There's something else I've learned in all of this pain. However much this hurts me, it hurts God worse. We cannot truly comprehend how much God loves us. And we do not realize how thoroughly he knows what we think and feel. He knows what's happening deep in our souls better than we do. God knows the true extent to which I am hurting. I know that the mind will play little tricks on itself to prevent some traumas from being felt full force and that these little tricks are dulling my pain. I'm not seeing all that there is to see of it. But God is aware of the pain's true magnitude and His love for us magnifies His pain.
I'm trying to keep focused on where Forrest is now; not how he was on Thursday. I need your prayers asking God to help me to keep in the right frame of mind; to not drift off into thoughts of the past. I'm also asking that you pray for my wife. As bad as my pain is, hers is worse. I also need God's guidance in how to help her. I keep remembering the look of panic she had in her eyes as the doctor searched in vain for a heartbeat and how awful I felt not being able to do anything about it for her. Lastly, I ask that you pray for my daughter. At times she talks about how her brother is with God. At other times, she talks how "the doctors are making Forrest better." I cannot tell is she is truly having trouble dealing with this or if it's simply a 5 year old's imagination at work. My wife and I both need God's help in guiding her through this.
For your wife, the best thing you can do is be there. It will be the best thing for the both of you in the long run.
and a prayer for you and your family in your time of loss.
If needed, get a therapist or a counselor - to help you talk through all the hurt and pain you are experiencing.
Even as a Christian, such counseling and the ability to say how you are feeling to someone makes a great deal of difference. If you want help that is "free" find a church with a Stephen Ministry program and you might can get on with a Stephen Minister who will meet with you and talk things over once a week - at least.
Or maybe some Freeper will be that "listener" for you.
But your wife needs that support also.
You have just experienced such a tragedy that it boggles the mind.
The truth is that God is very near, especially near to the brokenhearted - so we know He is right there with you by His Holy Spirit - and you have already shown evidence of HIs presence with you.
He will carry you and your wife through this.
And there will come a day when you won't have the pain, sorrow, and hurt that you have right now.

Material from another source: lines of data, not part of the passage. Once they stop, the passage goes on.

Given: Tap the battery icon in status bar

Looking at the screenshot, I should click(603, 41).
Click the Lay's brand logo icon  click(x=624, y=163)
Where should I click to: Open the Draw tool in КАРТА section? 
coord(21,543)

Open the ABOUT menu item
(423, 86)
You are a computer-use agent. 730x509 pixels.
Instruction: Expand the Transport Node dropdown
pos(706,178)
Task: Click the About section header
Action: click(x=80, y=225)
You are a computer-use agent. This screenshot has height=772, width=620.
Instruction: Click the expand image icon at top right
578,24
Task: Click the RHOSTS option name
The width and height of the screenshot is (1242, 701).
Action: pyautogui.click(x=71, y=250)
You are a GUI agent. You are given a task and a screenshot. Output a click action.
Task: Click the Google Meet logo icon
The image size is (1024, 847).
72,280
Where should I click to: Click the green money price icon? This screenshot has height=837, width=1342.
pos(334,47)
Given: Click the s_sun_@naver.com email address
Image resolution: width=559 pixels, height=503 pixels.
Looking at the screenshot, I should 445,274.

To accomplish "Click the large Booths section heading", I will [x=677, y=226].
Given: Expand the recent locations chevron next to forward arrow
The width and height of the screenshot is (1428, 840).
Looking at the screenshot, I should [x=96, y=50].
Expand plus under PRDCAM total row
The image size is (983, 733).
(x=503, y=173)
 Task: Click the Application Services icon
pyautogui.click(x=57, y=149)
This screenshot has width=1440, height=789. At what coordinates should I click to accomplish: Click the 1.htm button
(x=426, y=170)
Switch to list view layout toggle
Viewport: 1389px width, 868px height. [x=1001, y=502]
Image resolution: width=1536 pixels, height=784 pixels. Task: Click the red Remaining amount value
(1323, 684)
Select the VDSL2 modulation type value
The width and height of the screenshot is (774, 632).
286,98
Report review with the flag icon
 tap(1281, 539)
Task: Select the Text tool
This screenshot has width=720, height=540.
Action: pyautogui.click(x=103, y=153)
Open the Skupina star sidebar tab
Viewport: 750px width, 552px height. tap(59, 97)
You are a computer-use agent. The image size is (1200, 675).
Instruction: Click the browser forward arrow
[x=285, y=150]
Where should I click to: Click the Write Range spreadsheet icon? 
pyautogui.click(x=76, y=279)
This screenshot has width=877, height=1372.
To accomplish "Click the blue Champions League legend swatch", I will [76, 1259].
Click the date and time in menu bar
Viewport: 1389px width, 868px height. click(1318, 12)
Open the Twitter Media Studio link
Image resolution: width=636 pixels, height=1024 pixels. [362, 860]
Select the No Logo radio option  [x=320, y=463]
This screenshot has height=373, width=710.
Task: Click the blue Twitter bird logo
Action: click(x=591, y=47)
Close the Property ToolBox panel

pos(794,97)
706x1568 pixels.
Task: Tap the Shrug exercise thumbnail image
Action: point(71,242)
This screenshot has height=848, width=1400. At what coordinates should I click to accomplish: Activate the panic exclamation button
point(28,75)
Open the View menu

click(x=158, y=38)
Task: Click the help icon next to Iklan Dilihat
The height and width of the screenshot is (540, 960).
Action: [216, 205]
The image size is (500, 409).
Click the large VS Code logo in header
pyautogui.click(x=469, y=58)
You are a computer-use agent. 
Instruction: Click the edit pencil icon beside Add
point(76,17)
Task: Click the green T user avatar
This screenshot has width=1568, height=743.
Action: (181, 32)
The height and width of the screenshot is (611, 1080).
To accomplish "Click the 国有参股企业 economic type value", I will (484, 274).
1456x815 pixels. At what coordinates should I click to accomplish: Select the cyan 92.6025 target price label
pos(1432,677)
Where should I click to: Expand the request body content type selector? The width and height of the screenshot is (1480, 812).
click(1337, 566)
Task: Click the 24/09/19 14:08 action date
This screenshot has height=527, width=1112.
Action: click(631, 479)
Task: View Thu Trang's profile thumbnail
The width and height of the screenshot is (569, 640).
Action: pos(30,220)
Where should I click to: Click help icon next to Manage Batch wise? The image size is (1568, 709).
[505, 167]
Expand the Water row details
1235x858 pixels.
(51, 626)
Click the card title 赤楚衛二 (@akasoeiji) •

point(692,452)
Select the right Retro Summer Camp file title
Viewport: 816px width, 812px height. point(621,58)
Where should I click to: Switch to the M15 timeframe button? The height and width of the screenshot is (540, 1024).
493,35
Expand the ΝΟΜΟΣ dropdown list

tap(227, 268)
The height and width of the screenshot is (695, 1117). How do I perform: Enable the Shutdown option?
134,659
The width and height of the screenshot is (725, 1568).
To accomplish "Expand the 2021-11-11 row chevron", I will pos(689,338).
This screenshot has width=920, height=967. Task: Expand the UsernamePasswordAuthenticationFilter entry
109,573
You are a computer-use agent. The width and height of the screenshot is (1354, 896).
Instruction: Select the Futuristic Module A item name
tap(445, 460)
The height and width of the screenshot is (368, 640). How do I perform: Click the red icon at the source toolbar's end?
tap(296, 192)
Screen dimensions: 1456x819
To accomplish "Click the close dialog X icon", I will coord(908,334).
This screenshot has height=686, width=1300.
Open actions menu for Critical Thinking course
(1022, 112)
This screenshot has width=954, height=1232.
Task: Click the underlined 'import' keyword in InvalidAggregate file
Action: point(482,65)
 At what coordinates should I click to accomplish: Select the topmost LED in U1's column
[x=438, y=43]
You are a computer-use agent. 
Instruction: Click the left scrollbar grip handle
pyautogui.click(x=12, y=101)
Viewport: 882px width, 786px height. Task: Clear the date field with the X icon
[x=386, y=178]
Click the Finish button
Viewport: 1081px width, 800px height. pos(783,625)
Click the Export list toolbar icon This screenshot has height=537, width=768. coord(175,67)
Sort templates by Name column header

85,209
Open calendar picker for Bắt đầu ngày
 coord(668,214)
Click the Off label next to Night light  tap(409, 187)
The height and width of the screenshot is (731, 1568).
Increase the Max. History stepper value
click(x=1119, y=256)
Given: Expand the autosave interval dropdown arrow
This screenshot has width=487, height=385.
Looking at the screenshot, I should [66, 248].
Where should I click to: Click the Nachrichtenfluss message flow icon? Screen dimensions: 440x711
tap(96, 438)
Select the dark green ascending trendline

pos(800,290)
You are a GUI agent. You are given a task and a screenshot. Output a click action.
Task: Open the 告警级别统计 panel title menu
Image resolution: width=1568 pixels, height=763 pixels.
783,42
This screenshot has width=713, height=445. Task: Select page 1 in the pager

It will ease.
Getting from here to there is what is so tough - and it is no shame to say you need help to make it through this dark night.
Prayers going up for you both.
I also suggest checking out MEND, they have some good Christian resources.
You are deeply in the grieving process. I know there are not adequate words I can say to help you through this, but there are a couple sites I can send you to.
The first one is the one dealing with how to handle it with Siblings. It is very well done, (written by two Doctors who specialize in this field) and will answer your immediate questions in handling this with your daughter.
This next one is for you.. It will explain the grieving process, and give you links to visit to help you through this.
Lots of prayers going out for your family right now. If there is ever anything I can do.. please don't hesitate to ask.
May God comfort you and hold you in his arms during this most difficult time.